Rev. Eric Cherry, Director of the UUA’s International Resources Office, is currently on the ground in Kampala, Uganda, attending the UU Association of Uganda’s Standing on the Side of Love event, which began yesterday and concludes today. For the second year in a row, LGBT advocates in Uganda have gathered together in solidarity, worship, celebration, and this year in remembrance of David Kato, an LGBT activist who was tragically slain last month. At great personal risk, over 200 attendees from the religious and LGBT communities have come to provide one another support and to continue their protest against the controversial Anti-Homosexuality Bill, which is still under consideration by Uganda’s legislature.
It’s been an honor to accept Rev. Mark Kiyimba’s invitation to come and represent the UUA at the UU Association of Uganda’s “Standing on the Side of Love” event in Kampala. The full day of activities has just come to an end, and nearly 200 people have departed this tremendous witness event feeling energized, ministered unto, and connected to the network of LGBT Human Rights organizations in Uganda.
Those in attendance were welcomed in prayer by Uganda’s only Theravadan Buddhist Monk: Venerable K. Bhante, who described Buddha’s understanding of Love and explained that the Uganda Buddhist Centre welcomes LGBT Ugandans. If you’re interested in knowing how Rev. Mark and Ven. Bhante connected with each other, let me know and I’ll tell you the story.
Other speakers included our emcee for the day, John, who’s experience as a gay Ugandan was described with great thoughtfulness in “Missionaries of Hate” – watch the full program here.
Rev. Kiyimba not only welcomed attendees and led them in song, but described the history of Standing on the Side of Love in Uganda (this is the second annual event) and the work of the new LGBT Human Rights Defenders Network: Edoboozi (The Voice for the Voiceless). The Ugandan UU Association was instrumental in its formation, and Rev. Mark will be taking me for a visit to their offices and safe house tomorrow – I’ll share my impressions shortly thereafter.
Stella Nyanzi spoke as a representative of SMUG (Sexual Minorities of Uganda) and discussed the issue of Love and Safety. SMUG was, of course, the organization which LGBT activist David Kato worked tirelessly for before he was murdered in January.
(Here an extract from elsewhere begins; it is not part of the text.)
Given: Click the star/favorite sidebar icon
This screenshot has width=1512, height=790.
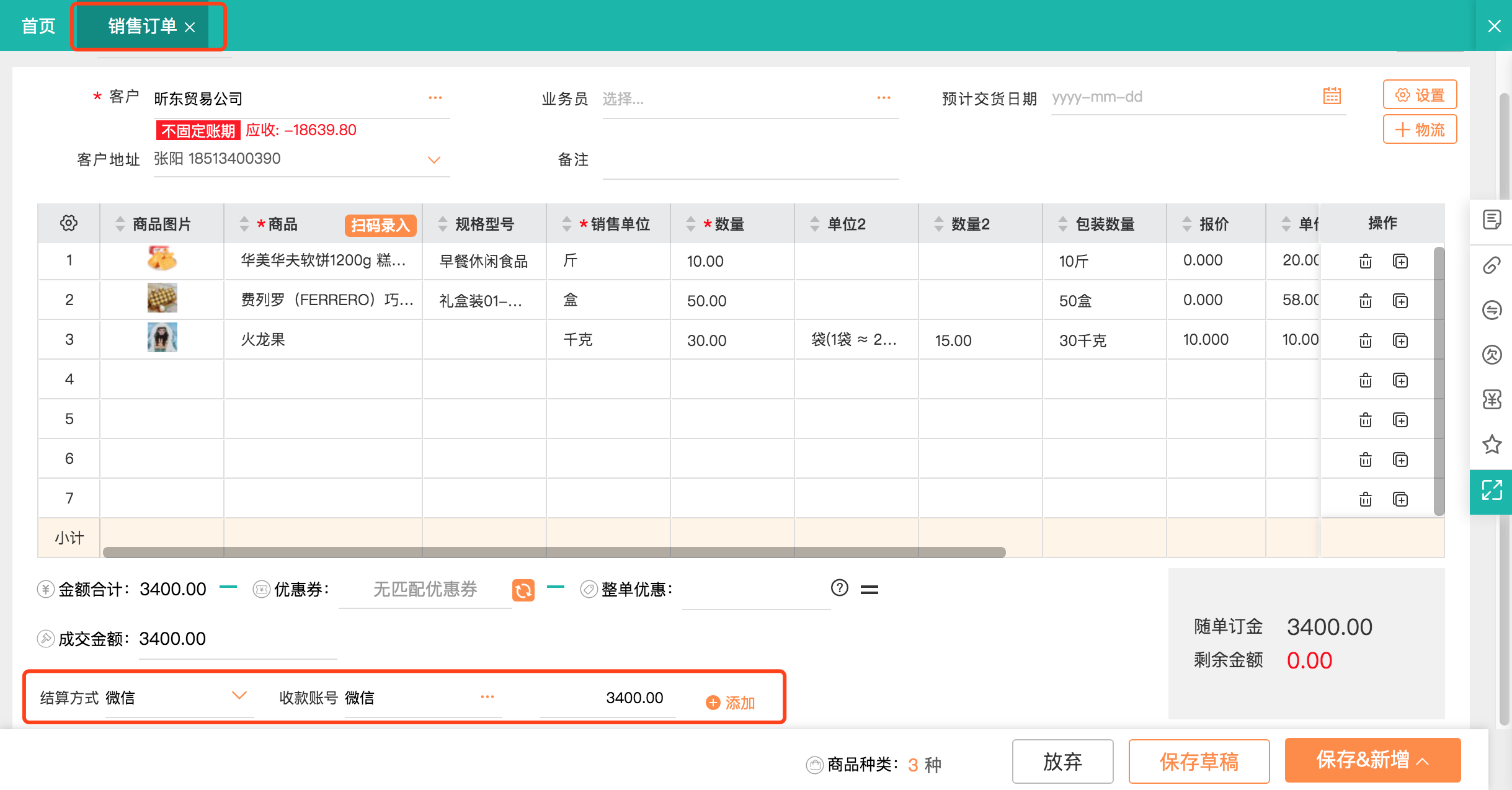Looking at the screenshot, I should pyautogui.click(x=1491, y=446).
Stella described how the kind of love that David Kato embodies – a Human Rights/Agape kind of love – is inherently risky. She explained that David Kato knew the risks of love and gave himself to it with his eyes wide open. She advocated that everyone in attendance embrace David’s example and live lives that are full of Love – but understand how risky it is.
Retired Anglican Bishop Christopher Senyonjo – who has been a tireless supporter of LGBT human rights – gave the featured presentation of the day. He offered a biblical reflection on the meaning of Love and ended by saying that “today I am Standing on the Side of Love, just as Jesus did” to thunderous applause. Bishop Senyonjo had visited David Kato’s mother and his two siblings earlier today and told us that they asked him to convey their greetings to the meeting – and that they would be standing on the side of love with us in spirit.
The program also included a celebratory lunch, dances performed by “Young Adults on the Rock,” and a reception at the end of the day. I was told over and over again that this is the only LGBT event of this sort in Uganda and how important it is to the community. Everyone was in awe that the turn-out was so strong given the current climate of violence in Kampala. And, the leadership is convinced that it will help continue the struggle for LGBT Human Rights.